Processed, fatty foods containing little to no fiber have the closest links to constipation. Examples of foods with little fiber include:

  • chips
  • fast food
  • meat
  • prepared foods, such as some frozen meals and snack foods
  • processed foods, such as hot dogs or some microwavable dinners

If a person believes they are experiencing constipation as a result of their diet, a dietitian can help them identify foods that may be responsible and help them create a suitable eating plan.

Does sugar cause constipation?

A 2022 review found that sustained consumption of sugary foods may have links to an increased risk of constipation. However, the results did not imply that sugar would trigger constipation after a small serving.

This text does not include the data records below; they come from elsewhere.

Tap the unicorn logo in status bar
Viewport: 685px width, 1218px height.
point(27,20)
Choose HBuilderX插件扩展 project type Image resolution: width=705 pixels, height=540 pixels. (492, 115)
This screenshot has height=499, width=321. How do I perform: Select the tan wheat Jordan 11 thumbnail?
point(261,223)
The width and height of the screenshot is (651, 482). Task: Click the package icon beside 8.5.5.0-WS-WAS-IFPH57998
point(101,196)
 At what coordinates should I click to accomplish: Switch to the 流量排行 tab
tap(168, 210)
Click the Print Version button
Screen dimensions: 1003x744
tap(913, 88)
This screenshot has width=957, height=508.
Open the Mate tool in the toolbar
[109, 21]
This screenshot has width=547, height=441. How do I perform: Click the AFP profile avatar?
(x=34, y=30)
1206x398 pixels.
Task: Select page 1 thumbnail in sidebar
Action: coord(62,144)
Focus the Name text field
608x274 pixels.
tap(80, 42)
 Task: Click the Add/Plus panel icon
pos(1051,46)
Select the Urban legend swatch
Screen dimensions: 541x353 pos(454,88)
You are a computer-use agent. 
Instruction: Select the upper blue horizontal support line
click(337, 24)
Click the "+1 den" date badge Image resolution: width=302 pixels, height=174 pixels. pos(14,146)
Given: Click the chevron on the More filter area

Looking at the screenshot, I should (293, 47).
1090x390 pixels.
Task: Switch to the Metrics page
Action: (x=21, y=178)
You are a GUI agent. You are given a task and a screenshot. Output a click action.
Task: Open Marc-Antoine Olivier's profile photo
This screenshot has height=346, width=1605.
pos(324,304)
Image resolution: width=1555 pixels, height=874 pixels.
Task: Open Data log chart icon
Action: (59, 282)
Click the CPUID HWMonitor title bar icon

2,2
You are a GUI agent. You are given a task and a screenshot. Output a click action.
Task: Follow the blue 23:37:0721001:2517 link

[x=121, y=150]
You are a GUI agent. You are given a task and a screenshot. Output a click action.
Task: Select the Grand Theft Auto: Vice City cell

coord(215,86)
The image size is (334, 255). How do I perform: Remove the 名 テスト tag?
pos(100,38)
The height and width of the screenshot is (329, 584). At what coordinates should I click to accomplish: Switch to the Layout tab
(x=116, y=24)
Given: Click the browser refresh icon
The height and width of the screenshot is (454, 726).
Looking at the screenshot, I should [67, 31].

Is dark chocolate good for constipation?

Some components of chocolate have shown positive effects on constipation in children. For example, an older 2006 study found that the cocoa husks discarded during chocolate production helped children with chronic constipation pass stools.

Chocolate does not have any confirmed link with constipation. However, some of its ingredients, such as milk and sugar, can trigger bowel changes and constipation symptoms in some people.

More commonly, certain foods, underlying health problems such as IBS, and a sedentary lifestyle can cause constipation.

People may be able to manage constipation by drinking plenty of water and eating enough fiber. OTC remedies such as laxatives are also available. It is best for a person to contact a doctor if constipation symptoms persist or are severe.